PURPOSE: Athletes in weight-bearing sports may benefit from higher bone mineral density (BMD). However, some athletes are at risk for impaired BMD with female athlete triad (Triad). The purpose of this study is to understand the influence of sports participation and Triad on BMD. We hypothesize that athletes in high-impact and multidirectional loading sports will have highest BMD, whereas nonimpact and low-impact sports will have lowest BMD. Triad risk factors are expected to reduce BMD values independent of sports participation. METHODS: Two hundred thirty-nine female athletes participating in 16 collegiate sports completed dual-energy x-ray absorptiometry (DXA) scans to measure BMD z-scores of the lumbar spine (LS) and total body (TB). Height and weight were measured to calculate body mass index (BMI). Triad risk assessment variables were obtained from preparticipation examination. Mean BMD z-scores were compared between sports and by sport category (high-impact, multidirectional, low-impact, and nonimpact). Multivariable regression analyses were performed to identify differences of BMD z-scores accounting for Triad and body size/composition.

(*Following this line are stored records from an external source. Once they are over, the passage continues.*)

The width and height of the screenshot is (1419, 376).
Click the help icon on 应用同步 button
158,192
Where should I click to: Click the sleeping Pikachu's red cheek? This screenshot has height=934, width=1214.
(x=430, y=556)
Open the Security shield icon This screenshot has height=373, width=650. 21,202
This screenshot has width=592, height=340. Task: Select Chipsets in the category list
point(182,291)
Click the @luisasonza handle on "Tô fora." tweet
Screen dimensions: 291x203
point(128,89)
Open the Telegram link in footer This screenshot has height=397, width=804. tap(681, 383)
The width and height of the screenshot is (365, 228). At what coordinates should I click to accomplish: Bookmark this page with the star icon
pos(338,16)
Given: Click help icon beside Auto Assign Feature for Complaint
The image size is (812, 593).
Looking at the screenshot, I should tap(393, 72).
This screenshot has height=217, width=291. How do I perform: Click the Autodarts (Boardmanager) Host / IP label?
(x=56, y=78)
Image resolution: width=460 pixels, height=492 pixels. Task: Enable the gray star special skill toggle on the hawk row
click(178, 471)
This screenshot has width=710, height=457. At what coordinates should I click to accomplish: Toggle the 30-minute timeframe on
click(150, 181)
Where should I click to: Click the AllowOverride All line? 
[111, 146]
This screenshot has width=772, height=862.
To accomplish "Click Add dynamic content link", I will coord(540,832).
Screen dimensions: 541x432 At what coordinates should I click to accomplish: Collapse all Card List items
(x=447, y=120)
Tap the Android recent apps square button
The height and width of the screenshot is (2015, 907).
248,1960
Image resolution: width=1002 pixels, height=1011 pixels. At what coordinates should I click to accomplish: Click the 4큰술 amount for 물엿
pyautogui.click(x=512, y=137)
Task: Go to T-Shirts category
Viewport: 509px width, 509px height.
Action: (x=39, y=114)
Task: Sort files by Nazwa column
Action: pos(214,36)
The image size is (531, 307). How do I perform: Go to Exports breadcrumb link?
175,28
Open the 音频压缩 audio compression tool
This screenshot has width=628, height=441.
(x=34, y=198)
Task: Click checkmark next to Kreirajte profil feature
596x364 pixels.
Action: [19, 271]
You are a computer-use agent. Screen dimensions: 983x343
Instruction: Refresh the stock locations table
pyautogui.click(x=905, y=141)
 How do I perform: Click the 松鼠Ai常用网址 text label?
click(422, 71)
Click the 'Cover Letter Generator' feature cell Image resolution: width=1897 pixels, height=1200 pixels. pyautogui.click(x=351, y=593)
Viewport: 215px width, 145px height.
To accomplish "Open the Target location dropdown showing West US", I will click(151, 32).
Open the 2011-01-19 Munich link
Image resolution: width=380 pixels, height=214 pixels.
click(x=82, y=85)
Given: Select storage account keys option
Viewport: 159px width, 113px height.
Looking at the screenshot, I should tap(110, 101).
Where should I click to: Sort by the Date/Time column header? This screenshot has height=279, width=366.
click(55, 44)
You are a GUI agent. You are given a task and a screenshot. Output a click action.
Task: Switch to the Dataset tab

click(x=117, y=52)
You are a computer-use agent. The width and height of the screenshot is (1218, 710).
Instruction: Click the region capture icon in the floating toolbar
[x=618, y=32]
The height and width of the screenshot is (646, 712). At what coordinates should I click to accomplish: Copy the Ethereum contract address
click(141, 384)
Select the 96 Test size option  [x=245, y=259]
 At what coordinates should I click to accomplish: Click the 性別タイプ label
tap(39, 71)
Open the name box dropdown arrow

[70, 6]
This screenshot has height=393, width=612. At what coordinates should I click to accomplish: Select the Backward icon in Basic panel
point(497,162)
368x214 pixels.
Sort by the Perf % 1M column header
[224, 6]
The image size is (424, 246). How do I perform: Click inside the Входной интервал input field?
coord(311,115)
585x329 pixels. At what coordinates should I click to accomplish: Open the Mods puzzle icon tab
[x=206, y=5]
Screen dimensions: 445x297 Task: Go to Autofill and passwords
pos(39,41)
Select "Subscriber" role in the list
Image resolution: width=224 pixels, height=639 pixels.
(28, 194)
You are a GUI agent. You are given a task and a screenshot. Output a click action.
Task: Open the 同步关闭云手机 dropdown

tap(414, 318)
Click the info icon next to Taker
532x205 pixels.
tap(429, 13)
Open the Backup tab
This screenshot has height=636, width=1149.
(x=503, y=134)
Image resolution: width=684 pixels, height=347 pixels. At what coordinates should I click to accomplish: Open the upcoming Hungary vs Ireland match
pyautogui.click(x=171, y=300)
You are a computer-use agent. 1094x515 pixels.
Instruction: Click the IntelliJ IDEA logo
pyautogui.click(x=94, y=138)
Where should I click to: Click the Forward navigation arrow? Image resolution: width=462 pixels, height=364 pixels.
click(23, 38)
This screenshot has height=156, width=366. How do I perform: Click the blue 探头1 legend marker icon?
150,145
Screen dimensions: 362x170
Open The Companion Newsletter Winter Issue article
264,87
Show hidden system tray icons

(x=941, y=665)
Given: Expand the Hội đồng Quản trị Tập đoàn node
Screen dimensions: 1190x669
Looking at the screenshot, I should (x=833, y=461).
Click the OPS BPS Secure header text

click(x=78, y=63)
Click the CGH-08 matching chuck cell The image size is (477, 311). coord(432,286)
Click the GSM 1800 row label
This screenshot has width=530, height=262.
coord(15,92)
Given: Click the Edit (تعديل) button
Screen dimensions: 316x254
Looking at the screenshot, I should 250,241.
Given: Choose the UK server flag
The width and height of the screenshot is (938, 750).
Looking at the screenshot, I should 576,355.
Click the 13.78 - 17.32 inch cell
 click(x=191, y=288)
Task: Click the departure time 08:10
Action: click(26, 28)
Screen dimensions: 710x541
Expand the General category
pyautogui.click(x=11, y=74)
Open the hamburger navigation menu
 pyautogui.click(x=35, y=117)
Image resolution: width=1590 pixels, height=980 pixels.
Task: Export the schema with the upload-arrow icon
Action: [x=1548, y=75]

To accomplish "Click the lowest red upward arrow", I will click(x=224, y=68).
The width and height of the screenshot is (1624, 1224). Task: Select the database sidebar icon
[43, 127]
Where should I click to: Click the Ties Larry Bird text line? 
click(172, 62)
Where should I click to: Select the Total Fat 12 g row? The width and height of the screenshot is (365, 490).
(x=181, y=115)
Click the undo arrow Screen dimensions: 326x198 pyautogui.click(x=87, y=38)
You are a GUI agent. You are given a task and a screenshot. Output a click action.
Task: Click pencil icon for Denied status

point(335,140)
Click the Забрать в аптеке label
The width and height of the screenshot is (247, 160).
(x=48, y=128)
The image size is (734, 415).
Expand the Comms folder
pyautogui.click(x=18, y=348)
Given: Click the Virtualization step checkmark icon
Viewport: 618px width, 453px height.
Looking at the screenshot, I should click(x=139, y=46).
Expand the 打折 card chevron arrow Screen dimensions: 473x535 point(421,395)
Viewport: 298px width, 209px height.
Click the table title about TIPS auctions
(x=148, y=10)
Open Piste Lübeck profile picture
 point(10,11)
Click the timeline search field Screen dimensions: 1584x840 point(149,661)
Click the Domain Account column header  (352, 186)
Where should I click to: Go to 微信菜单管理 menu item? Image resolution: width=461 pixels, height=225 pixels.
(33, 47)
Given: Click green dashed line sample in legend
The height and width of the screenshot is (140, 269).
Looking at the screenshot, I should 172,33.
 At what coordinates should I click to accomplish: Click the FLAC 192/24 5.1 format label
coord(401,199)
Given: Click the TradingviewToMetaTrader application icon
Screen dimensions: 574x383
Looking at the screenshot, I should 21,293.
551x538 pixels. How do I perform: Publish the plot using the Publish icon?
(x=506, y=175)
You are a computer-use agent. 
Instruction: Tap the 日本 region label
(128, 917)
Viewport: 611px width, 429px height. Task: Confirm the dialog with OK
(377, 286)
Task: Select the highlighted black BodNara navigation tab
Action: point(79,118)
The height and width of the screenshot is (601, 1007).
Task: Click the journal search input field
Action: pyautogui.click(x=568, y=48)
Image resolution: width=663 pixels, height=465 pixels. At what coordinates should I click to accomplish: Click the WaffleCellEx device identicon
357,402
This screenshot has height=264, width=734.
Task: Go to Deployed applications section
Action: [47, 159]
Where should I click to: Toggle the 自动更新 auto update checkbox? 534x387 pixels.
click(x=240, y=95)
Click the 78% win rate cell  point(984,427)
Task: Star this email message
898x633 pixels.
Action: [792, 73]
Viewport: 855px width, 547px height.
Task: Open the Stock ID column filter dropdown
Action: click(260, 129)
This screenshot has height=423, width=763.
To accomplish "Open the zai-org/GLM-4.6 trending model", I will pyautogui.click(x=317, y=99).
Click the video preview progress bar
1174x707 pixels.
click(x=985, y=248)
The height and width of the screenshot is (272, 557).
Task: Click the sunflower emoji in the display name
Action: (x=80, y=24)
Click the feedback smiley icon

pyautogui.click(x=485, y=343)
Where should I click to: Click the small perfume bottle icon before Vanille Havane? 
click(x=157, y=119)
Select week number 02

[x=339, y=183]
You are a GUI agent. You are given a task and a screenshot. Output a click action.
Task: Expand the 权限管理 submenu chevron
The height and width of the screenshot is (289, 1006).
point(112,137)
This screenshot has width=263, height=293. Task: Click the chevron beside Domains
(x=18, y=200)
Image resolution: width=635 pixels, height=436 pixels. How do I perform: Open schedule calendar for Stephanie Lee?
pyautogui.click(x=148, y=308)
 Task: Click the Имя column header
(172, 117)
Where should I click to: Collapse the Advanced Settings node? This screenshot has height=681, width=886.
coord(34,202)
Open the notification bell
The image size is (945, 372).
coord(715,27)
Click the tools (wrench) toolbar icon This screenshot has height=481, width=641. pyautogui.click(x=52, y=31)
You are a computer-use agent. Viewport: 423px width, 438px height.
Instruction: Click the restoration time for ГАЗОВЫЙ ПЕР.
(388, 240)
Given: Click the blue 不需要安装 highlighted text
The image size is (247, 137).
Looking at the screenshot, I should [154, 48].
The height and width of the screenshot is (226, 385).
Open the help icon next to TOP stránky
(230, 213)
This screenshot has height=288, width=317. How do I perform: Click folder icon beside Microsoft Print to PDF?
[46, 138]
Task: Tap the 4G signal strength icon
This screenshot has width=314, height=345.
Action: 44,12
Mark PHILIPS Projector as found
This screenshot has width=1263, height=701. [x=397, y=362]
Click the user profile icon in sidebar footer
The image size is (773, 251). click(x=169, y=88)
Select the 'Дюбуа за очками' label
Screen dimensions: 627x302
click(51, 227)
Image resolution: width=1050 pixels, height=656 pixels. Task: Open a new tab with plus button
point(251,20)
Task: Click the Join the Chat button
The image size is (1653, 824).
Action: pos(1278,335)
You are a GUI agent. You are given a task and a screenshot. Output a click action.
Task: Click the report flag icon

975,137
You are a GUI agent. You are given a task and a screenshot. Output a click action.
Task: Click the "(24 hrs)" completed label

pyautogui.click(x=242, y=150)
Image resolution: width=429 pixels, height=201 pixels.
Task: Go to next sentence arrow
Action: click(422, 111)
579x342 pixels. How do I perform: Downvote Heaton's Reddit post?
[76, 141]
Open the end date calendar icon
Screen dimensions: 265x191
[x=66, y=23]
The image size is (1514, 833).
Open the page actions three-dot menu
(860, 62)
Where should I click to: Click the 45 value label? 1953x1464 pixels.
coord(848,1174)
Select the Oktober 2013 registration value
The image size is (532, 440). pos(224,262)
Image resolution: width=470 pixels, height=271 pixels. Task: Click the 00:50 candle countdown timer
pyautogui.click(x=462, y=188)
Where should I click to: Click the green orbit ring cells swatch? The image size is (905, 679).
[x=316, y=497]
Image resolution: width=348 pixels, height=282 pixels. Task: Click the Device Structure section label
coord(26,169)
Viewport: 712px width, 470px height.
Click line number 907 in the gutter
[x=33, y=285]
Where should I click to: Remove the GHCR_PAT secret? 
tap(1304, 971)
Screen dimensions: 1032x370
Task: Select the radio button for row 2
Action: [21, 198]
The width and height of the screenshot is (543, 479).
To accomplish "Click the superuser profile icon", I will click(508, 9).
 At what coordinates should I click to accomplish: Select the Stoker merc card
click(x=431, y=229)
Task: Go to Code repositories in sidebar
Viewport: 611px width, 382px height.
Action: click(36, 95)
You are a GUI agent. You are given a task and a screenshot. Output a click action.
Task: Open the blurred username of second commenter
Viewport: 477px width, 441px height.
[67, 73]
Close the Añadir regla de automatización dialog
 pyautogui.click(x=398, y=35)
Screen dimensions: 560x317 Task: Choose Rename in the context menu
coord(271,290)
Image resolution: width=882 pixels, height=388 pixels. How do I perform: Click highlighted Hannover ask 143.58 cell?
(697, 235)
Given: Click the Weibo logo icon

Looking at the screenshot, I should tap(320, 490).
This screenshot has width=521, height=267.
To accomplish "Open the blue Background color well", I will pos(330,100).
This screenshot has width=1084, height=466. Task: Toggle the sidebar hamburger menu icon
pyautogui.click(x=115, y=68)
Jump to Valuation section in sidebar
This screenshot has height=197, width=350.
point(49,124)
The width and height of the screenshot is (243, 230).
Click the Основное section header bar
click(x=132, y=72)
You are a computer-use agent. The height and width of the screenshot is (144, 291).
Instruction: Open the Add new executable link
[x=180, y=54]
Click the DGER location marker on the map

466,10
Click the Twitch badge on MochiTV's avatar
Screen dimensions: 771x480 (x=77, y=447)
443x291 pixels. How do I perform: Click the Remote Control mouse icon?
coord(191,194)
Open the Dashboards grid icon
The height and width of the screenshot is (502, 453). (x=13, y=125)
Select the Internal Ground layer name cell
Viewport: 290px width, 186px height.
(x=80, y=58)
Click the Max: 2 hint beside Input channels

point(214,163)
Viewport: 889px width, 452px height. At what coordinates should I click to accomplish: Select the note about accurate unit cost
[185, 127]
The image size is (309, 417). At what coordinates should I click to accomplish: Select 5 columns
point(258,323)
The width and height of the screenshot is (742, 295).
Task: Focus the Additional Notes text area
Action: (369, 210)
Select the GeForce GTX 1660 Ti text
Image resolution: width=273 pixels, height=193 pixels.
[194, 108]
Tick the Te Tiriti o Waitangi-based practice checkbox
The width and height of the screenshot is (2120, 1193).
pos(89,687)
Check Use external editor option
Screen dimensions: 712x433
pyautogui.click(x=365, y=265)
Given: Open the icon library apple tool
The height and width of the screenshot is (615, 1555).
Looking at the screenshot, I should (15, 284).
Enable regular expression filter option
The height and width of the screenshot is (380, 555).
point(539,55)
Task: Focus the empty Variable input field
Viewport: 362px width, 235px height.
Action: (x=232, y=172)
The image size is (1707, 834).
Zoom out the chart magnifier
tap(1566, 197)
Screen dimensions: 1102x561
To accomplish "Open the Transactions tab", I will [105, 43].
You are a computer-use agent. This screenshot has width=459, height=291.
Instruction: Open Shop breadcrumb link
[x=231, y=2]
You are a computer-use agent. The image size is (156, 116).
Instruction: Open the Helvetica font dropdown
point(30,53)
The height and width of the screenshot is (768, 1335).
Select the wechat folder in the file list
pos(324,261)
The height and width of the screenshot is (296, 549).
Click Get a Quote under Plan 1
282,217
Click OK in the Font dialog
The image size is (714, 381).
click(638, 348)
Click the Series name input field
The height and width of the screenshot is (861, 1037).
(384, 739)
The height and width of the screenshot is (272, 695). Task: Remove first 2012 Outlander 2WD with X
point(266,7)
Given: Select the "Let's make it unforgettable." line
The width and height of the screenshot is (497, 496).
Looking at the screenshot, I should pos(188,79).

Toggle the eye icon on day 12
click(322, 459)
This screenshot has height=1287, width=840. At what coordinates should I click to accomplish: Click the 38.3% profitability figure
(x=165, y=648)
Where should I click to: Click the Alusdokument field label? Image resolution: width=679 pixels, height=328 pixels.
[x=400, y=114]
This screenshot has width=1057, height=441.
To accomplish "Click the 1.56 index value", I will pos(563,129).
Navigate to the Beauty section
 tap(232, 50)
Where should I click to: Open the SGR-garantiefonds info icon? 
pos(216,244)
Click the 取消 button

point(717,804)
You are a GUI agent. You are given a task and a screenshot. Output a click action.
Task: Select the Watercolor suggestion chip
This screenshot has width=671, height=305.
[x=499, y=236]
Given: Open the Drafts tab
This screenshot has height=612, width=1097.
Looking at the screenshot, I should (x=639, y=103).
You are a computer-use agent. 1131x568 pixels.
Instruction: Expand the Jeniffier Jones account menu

RESULTS: Athlete populations with lowest average BMD z-scores included synchronized swimming (LS, -0.34; TB, 0.21) swimming/diving (LS, 0.34; TB, -0.06), crew/rowing (LS, 0.27; TB, 0.62), and cross-country (LS, 0.29; TB, 0.91). Highest values were in gymnastics (LS, 1.96; TB, 1.37), volleyball (LS, 1.90; TB, 1.74), basketball (LS, 1.73; TB, 1.99), and softball (LS, 1.68; TB, 1.78). All Triad risk factors were associated with lower BMD z-scores in univariable analyses; only low BMI and oligomenorrhea/amenorrhea were associated in multivariable analyses (all P < 0.05). Accounting for Triad risk factors and body size/composition, high-impact sports were associated with higher LS and TB BMD z-scores and nonimpact sports with lower LS and TB BMD z-scores compared to low-impact sport (all P < 0.05). CONCLUSIONS: Both sport type and Triad risk factors influence BMD. Athletes in low-impact and nonimpact sports and athletes with low BMI and oligomenorrhea/amenorrhea are at highest risk for reduced BMD.